Exercise requirements: Reproduce exactly the line containing "Click inside the Retype Password input box" and every line after it, through the last line of the records below; add nothing.

Records for this exercise:
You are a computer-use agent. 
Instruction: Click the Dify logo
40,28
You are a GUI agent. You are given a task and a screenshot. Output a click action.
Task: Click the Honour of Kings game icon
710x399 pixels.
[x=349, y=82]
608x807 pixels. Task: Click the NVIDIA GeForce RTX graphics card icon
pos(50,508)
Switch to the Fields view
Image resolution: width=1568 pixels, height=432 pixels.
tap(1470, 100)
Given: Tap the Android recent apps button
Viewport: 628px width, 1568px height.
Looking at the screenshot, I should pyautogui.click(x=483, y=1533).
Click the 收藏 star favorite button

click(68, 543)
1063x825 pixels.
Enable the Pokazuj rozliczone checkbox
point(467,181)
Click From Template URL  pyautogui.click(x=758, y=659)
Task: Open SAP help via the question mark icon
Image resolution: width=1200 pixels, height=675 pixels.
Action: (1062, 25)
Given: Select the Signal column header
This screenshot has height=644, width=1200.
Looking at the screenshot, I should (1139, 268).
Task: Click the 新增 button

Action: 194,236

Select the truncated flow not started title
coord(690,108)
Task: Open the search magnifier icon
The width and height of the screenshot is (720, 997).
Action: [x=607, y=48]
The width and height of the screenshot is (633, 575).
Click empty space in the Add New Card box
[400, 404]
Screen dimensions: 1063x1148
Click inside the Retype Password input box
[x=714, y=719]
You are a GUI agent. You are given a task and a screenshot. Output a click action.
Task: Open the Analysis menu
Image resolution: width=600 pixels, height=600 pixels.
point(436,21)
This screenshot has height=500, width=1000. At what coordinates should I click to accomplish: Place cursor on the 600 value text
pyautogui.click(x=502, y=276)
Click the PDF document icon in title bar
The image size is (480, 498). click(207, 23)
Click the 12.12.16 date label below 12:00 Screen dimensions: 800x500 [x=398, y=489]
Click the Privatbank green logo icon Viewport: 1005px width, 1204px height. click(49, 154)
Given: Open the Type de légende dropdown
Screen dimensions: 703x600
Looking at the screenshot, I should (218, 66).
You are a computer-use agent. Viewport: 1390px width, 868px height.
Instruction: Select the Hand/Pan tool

Solution:
Click inside the Retype Password input box
[x=714, y=719]
You are a GUI agent. You are given a task and a screenshot. Output a click action.
Task: Open the Analysis menu
Image resolution: width=600 pixels, height=600 pixels.
point(436,21)
This screenshot has height=500, width=1000. At what coordinates should I click to accomplish: Place cursor on the 600 value text
pyautogui.click(x=502, y=276)
Click the PDF document icon in title bar
The image size is (480, 498). click(207, 23)
Click the 12.12.16 date label below 12:00 Screen dimensions: 800x500 [x=398, y=489]
Click the Privatbank green logo icon Viewport: 1005px width, 1204px height. click(49, 154)
Given: Open the Type de légende dropdown
Screen dimensions: 703x600
Looking at the screenshot, I should (218, 66).
You are a computer-use agent. Viewport: 1390px width, 868px height.
Instruction: Select the Hand/Pan tool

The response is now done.